Ce deuxième niveau de lecture est difficile. Le texte est foisonnant. Il procède d’une pensée dialectique qui fonctionne par allers et retours critiques entre des conceptions opposées mais également erronées du politique ce qui oblige souvent à faire une synthèse que le Pape ne fait qu’esquisser par moment. Par ailleurs, le Pape argentin ne résiste pas à quelques formules faciles qui claquent comme les slogans d’une manif’ de collégiens – «tous ensemble, voici un très beau secret pour rêver» (8), «l’amitié sociale inclusive et la fraternité ouverte» (94) «chaque pays est également celui de l’étranger» (124) -, formules qui n’échappent pas tout-à-fait à la «joyeuse superficialité» (113) qui caractérise notre temps et que le Pape critique par ailleurs. Néanmoins, il faut aller au-delà du style personnel de François, qui pour n’être pas celui de ses prédécesseurs a parfois une dimension de spontanéité énergisante, pour découvrir un texte profond. Le projet du pape est ambitieux: il ne s’agit de rien de moins que de penser, dans la grande tradition de la philosophie politique classique, les caractéristiques d’une société bonne pour notre temps.
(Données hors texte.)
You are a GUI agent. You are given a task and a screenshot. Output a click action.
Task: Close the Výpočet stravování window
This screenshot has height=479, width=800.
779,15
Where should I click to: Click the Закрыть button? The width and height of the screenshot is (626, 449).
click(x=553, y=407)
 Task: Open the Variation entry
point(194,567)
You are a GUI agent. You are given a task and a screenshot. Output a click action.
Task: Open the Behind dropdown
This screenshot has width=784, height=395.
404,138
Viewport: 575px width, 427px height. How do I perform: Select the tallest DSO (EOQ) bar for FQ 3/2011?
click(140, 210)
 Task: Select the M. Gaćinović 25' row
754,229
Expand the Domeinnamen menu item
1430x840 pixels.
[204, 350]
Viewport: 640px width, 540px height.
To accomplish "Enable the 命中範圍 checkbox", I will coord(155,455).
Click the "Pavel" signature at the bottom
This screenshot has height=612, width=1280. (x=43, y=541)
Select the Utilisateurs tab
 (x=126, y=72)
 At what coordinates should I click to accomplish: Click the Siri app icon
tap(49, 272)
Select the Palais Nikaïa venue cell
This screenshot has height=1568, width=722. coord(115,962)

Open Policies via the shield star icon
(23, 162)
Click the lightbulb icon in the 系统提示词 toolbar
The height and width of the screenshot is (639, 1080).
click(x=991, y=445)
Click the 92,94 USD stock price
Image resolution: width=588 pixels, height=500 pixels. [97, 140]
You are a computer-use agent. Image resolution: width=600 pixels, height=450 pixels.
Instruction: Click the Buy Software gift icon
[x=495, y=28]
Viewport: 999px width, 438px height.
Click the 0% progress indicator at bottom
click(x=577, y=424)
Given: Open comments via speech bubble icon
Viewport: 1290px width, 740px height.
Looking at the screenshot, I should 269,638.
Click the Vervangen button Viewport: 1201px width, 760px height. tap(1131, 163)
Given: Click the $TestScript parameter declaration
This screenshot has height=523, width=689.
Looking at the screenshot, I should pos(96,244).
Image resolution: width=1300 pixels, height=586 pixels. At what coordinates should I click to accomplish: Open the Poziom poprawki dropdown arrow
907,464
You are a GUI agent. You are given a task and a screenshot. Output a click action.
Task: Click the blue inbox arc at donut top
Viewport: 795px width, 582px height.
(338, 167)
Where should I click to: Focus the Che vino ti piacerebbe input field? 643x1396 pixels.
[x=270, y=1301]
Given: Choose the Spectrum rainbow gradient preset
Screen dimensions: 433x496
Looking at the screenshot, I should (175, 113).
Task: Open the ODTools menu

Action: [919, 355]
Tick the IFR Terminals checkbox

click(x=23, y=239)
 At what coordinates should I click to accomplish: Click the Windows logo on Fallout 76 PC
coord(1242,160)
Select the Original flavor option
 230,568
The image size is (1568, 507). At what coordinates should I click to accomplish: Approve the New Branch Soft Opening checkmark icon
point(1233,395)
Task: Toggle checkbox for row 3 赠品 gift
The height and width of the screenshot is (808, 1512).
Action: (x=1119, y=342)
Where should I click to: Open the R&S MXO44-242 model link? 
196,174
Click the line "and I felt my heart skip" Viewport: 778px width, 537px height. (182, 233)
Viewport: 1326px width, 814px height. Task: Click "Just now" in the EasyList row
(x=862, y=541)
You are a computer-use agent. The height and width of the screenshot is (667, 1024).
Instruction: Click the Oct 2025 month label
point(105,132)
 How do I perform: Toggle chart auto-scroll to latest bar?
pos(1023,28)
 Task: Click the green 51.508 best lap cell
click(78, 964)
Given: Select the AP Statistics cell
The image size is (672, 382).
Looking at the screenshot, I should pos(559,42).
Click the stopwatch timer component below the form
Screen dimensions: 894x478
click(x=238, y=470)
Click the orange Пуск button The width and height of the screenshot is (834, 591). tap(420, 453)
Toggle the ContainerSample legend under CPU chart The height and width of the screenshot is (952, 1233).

À l’école, dans la famille ou au travail, l’homme est celui qui doit « sortir de lui-même pour trouver en autrui un accroissement d’être », nous rappelle le pape François.
La proposition centrale du texte est claire: la recherche de l’amitié sociale et de la fraternité universelle doivent constituer l’horizon du politique. Pas de communauté politique épanouie sans amitié entre ses membres et pas de relations pacifiées entre les communautés politiques sans la médiation de la fraternité. Cette ambition n’est pas nouvelle. Il est classique dans la doctrine sociale de l’Église de ne pas réserver l’amitié à la sphère privée et au domaine du sentiment mais d’en faire une véritable vertu publique au principe de la qualité des liens sociaux dans tous les domaines de la vie commune. Benoît XVI le rappelait dès l’introduction de sa grande encyclique sociale Caritas in Veritate: «L’amour est le principe non seulement des micro-relations: rapports amicaux, familiaux, en petits groupes, mais également des macro-relations: rapports sociaux, économiques, politiques.(…) Il est un élément fondamental des relations humaines, même de nature publique» (2 et 3). Ici, l’Église reprend et développe la grande tradition antique qui, d’Aristote dans l’Éthique à Nicomaque à Cicéron dans son traité De l’amitié, a toujours vu dans l’amitié civique le plus grand bien des cités, la source de leur cohésion comme de leur vitalité. Cette ambition politique n’est ni naïve, ni irénique, elle s’ancre au contraire dans une anthropologie réaliste. L’homme est un être de relations qui ne trouve son plein épanouissement qu’avec et par les autres. Aucun homme ne se fonde ni ne se construit seul! À l’école, dans la famille ou au travail, l’homme est celui qui doit «sortir de lui-même pour trouver en autrui un accroissement d’être» (88), nous rappelle le pape François en écho au Karol Wojtyla d’Amour et responsabilités. Dans le même temps, l’homme est profondément marqué par «une tendance constante à l’égoïsme». C’est pourquoi l’amitié sociale doit être cultivée, elle est le fruit «d’une véritable volonté politique traduite en éducation à la fraternité, au dialogue, à la découverte de la réciprocité et de l’enrichissement mutuel» (103).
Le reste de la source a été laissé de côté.